Darktrace experiences new malware hijacking Home windows Character Map for cryptomining, exposing dangers of hidden assaults in on a regular basis software program processes.
Cybersecurity synthetic intelligence agency, Darktrace, has shared particulars of a complicated marketing campaign that hijacks on a regular basis Home windows software program to secretly mine cryptocurrency. The analysis was led by Cyber Analyst Keanna Grelicha and Risk Analysis Lead Tara Gould, and shared with Hackread.com
Such a assault is named cryptojacking, wherein a tool’s processing energy is utilised to mine cryptocurrency for the attackers, main to larger electrical energy payments and slower efficiency for the sufferer.
In accordance with Darktrace’s weblog submit, in July 2025, particularly on July 22, its safety staff detected and stopped an tried cryptojacking incident on the community of a buyer within the retail and e-commerce business.

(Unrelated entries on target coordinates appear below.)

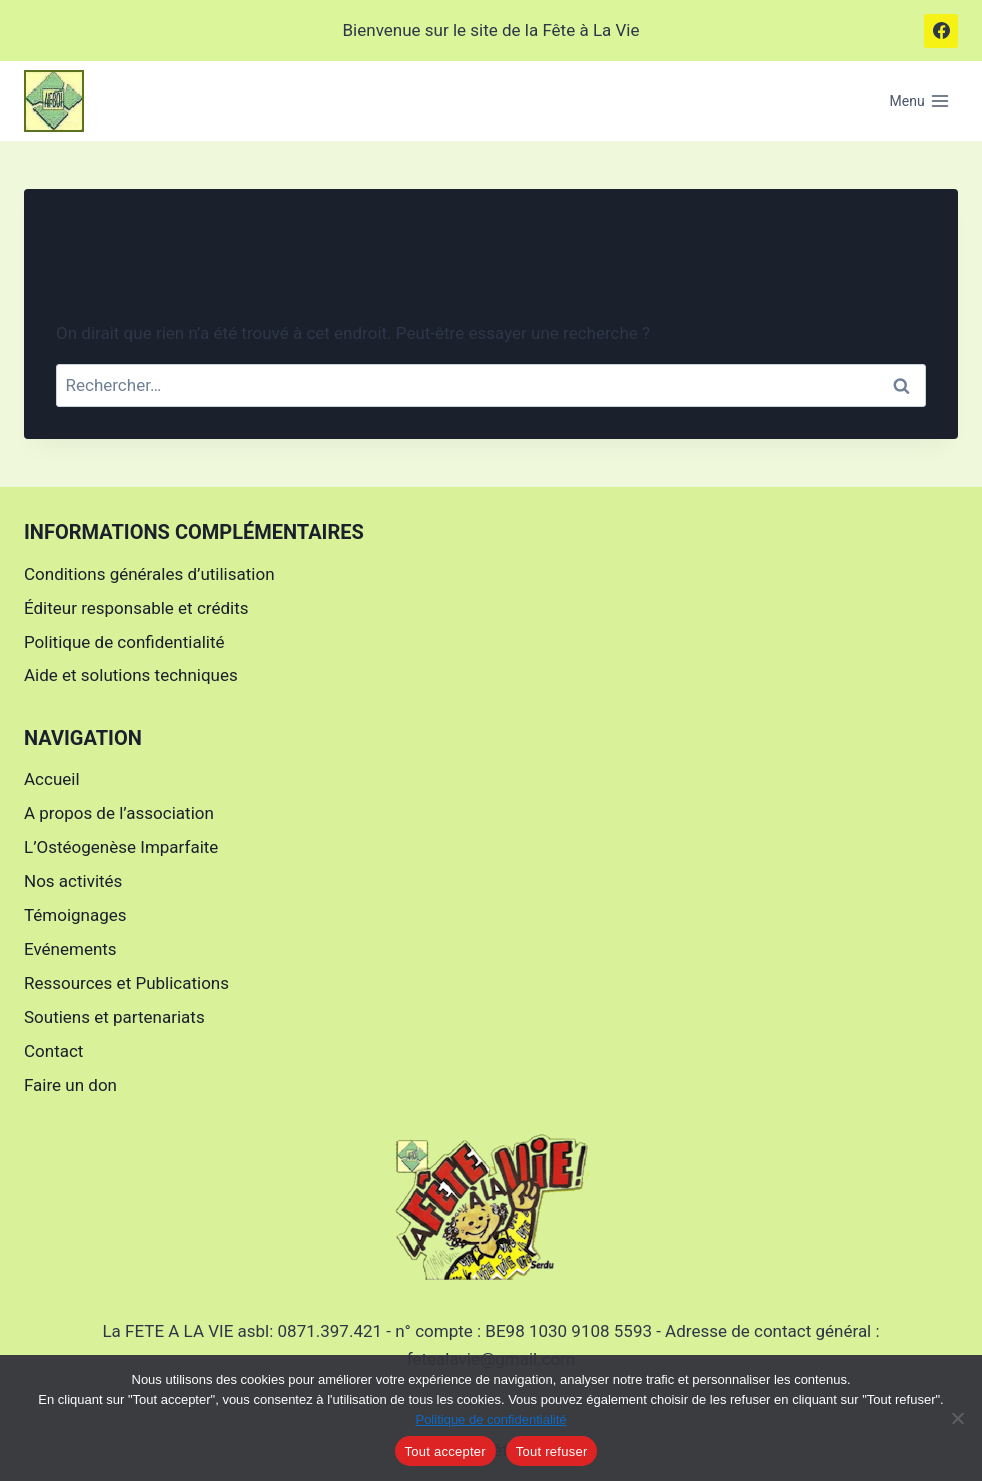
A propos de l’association (119, 813)
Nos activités (73, 881)
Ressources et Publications (126, 983)
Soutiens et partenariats (114, 1017)
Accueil (52, 779)
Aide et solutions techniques (131, 675)
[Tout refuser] (957, 1418)
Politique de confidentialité (124, 642)
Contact (53, 1051)
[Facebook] (941, 31)
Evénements (70, 949)
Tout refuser (552, 1451)
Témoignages (75, 915)
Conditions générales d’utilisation (149, 574)
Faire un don (70, 1085)
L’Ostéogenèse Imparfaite (121, 847)
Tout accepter (445, 1451)
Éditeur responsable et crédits (136, 608)
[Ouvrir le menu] (919, 101)
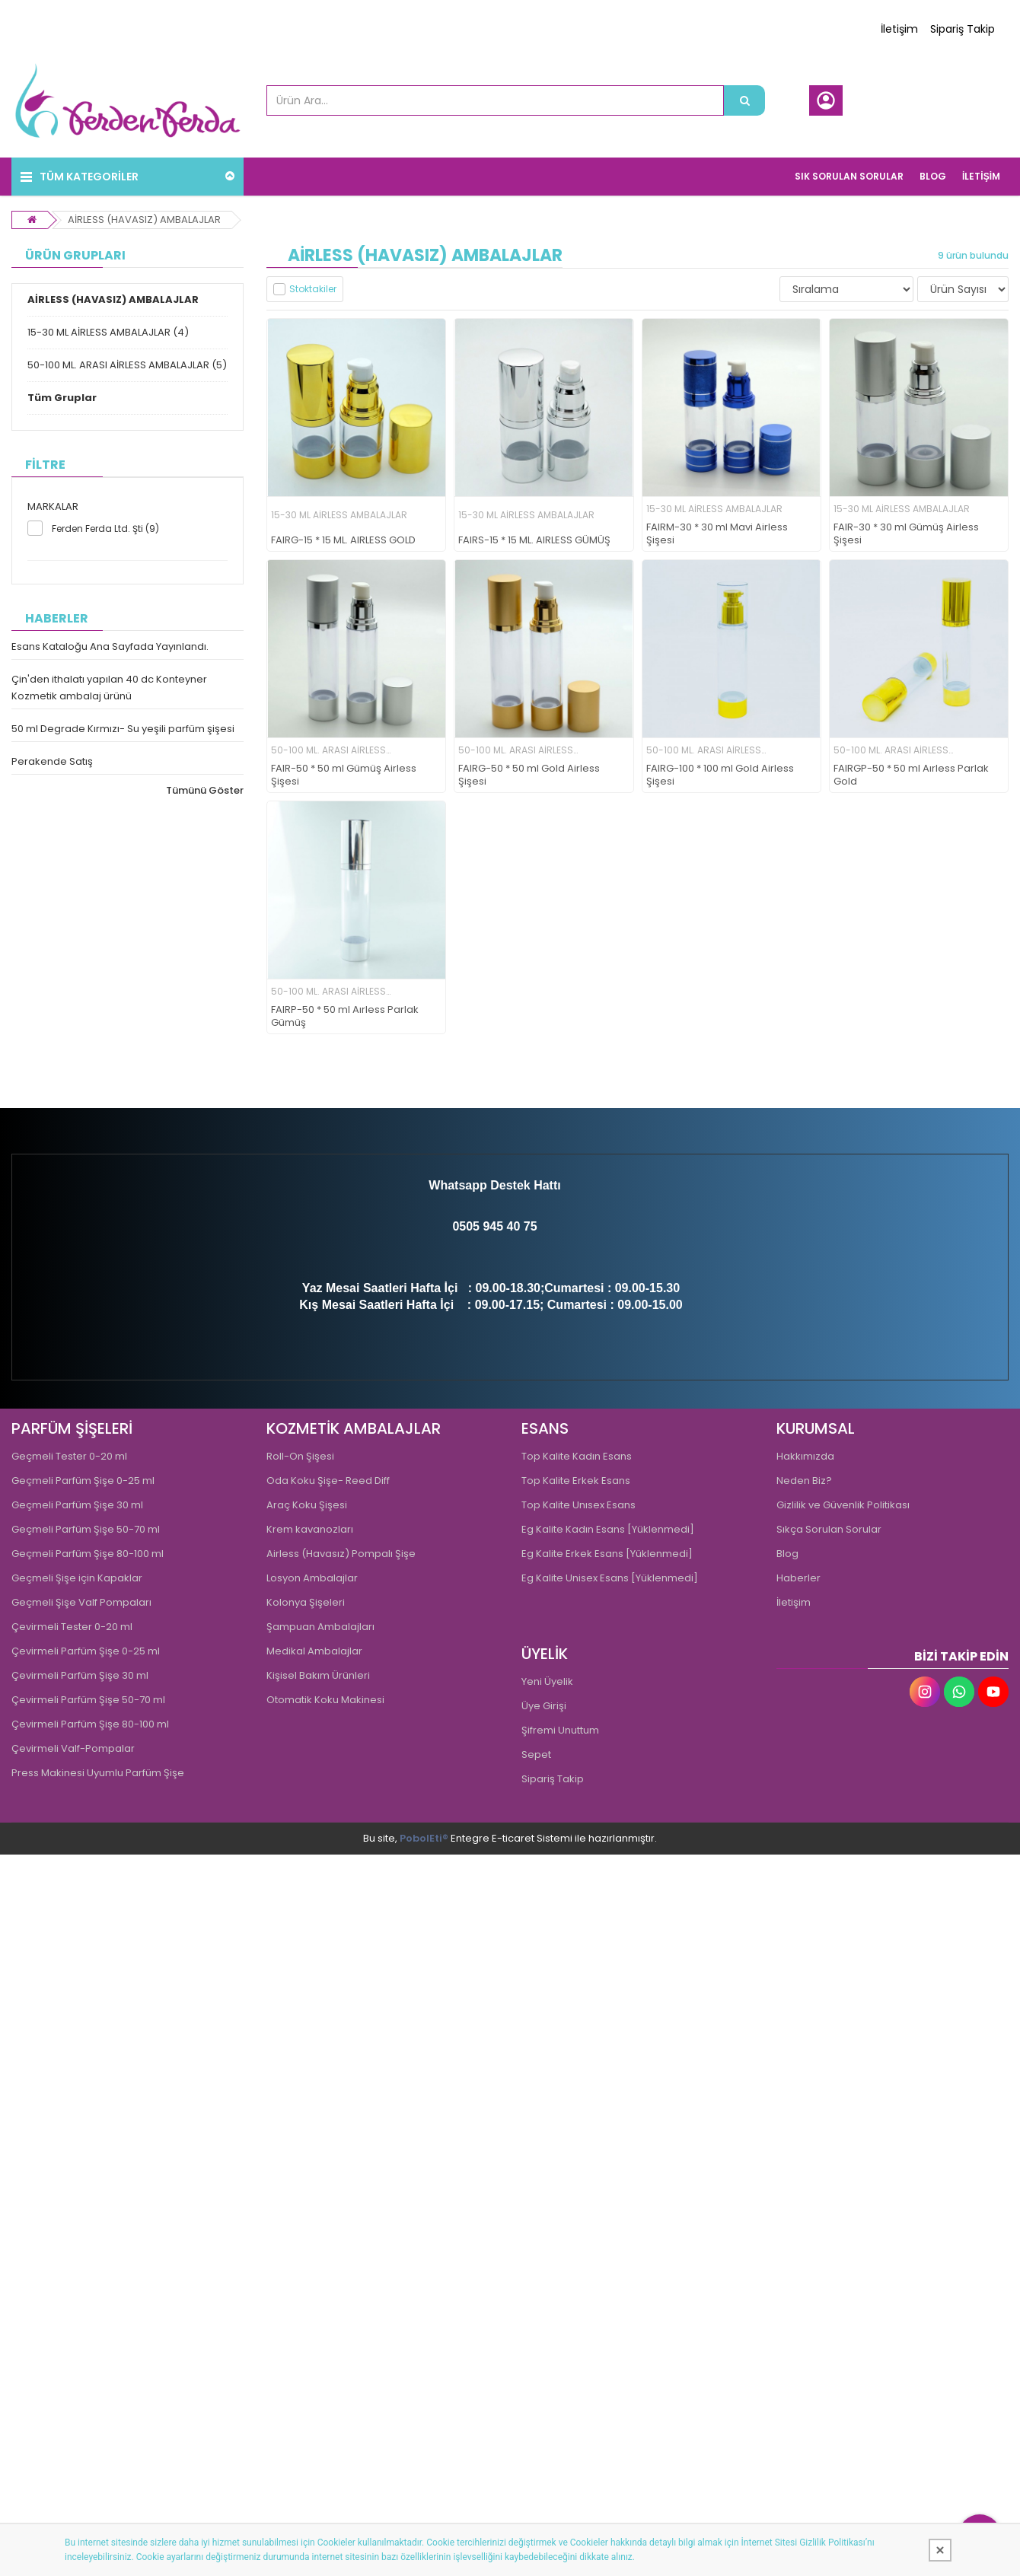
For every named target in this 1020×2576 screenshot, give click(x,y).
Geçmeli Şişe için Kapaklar (76, 1578)
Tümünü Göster (205, 790)
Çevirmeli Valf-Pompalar (73, 1748)
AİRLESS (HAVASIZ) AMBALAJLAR (144, 219)
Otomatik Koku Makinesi (325, 1699)
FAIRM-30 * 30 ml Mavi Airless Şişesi (717, 534)
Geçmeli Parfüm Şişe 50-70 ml (85, 1529)
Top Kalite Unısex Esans (578, 1505)
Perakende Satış (52, 761)
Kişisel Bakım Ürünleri (318, 1675)
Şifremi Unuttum (560, 1730)
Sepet (536, 1754)
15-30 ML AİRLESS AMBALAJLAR (339, 514)
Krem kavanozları (309, 1529)
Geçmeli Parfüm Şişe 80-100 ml (87, 1553)
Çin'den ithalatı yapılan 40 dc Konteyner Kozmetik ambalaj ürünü (109, 687)
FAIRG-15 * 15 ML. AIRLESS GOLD (343, 540)
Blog (787, 1553)
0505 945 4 (482, 1226)
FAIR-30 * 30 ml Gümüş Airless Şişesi (906, 534)
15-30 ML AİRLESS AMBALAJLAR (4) (108, 332)
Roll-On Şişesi (300, 1456)
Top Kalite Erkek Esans (575, 1480)
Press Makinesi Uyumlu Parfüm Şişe (97, 1773)
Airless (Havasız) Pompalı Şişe (341, 1553)
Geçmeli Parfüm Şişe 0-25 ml (83, 1480)
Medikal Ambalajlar (314, 1651)
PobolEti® (424, 1838)
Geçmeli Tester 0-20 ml (69, 1456)
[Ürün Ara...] (744, 100)
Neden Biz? (804, 1480)
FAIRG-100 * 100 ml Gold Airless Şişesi (720, 775)
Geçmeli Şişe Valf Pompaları (81, 1602)
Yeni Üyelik (547, 1681)
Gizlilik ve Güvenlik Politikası (843, 1505)
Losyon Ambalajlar (312, 1578)
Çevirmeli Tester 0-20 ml (71, 1626)
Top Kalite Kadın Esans (576, 1456)
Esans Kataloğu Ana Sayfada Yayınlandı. (110, 646)
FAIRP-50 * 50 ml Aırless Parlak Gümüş (345, 1017)
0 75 (525, 1226)
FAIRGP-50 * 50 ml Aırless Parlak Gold (911, 775)
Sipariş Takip (962, 29)
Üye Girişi (543, 1706)
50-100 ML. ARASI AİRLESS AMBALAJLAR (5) (127, 365)
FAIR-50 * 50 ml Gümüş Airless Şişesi (343, 775)
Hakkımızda (805, 1456)
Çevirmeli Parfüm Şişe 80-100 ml (90, 1724)
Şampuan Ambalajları (320, 1626)
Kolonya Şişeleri (305, 1602)
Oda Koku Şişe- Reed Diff (328, 1480)
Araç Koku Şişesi (306, 1505)
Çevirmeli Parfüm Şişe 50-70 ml (88, 1699)
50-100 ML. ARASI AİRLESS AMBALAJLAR (328, 751)
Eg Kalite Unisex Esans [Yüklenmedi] (609, 1578)
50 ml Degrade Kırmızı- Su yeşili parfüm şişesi (122, 728)
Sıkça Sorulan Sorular (828, 1529)
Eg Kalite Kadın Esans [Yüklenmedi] (607, 1529)
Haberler (798, 1578)
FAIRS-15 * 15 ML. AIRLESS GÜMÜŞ (534, 540)
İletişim (899, 29)
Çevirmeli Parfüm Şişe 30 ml (79, 1675)
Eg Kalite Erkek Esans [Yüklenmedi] (607, 1553)
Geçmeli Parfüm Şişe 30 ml (77, 1505)
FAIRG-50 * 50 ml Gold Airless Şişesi (529, 775)
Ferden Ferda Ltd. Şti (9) (105, 528)
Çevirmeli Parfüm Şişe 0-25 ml (85, 1651)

The preliminary risk was flagged as a result of the machine was utilizing a brand new PowerShell consumer agent, which is a extremely uncommon indicator that one thing sudden was occurring on the community. The assault was distinctive and marks the primary identified time a particular device, an “obfuscated AutoIt loader,” was used to ship the malicious software program generally known as NBMiner.
Contained in the Malware
Additional probing revealed that the attackers used complicated scripts to obtain and run the NBMiner malware immediately within the laptop’s reminiscence. This preliminary script was disguised with a number of layers of code to make it troublesome to learn and analyse.
The malware then injected itself right into a innocent, trusted Home windows course of, particularly the Character Map software (charmap.exe). To keep away from detection, this system was designed with a number of evasion measures, together with checking if applications like Activity Supervisor had been open and verifying if Home windows Defender was the one safety software program put in.
As soon as energetic, the cryptominer tried to hook up with a cryptomining pool named gulf.moneroocean.stream to start its operations. By doing this, it may quietly escalate its privileges and keep hidden. This methodology makes it considerably tougher to identify, because it avoids the same old pink flags that safety methods are educated to search for.
In your info, Home windows Character Map is a built-in Home windows software that enables customers to view and insert particular characters, symbols, and overseas language characters not discovered on a normal keyboard.
The Significance of Superior Defence
Sadly, cryptojacking stays a serious risk as a result of it may be scaled to contaminate many units directly. Whereas some could think about these assaults a minor problem, they’ll really result in information privateness issues and vital power prices from the misuse of computing energy.
On this particular case, Darktrace’s automated response system was capable of rapidly include the risk by stopping the contaminated machine from connecting to the attacker’s servers, stopping the assault in its earliest phases. This highlights the significance of getting superior safety measures in place that transcend easy detection to actively block threats.
Jason Soroko, Senior Fellow at Sectigo, a Scottsdale, Arizona-based supplier of complete certificates lifecycle administration (CLM), commented on the most recent growth, insisting that organisations ought to “deal with fashionable cryptojacking as an intrusion sign, not a innocent nuisance.”
He factors out that these assaults can function cowl for a broader marketing campaign aimed toward harvesting credentials and scouting the community. In accordance with Soroko, the time it takes to detect a risk is pushed by visibility into how scripts, processes, and community connections behave, not by a listing of identified points alone.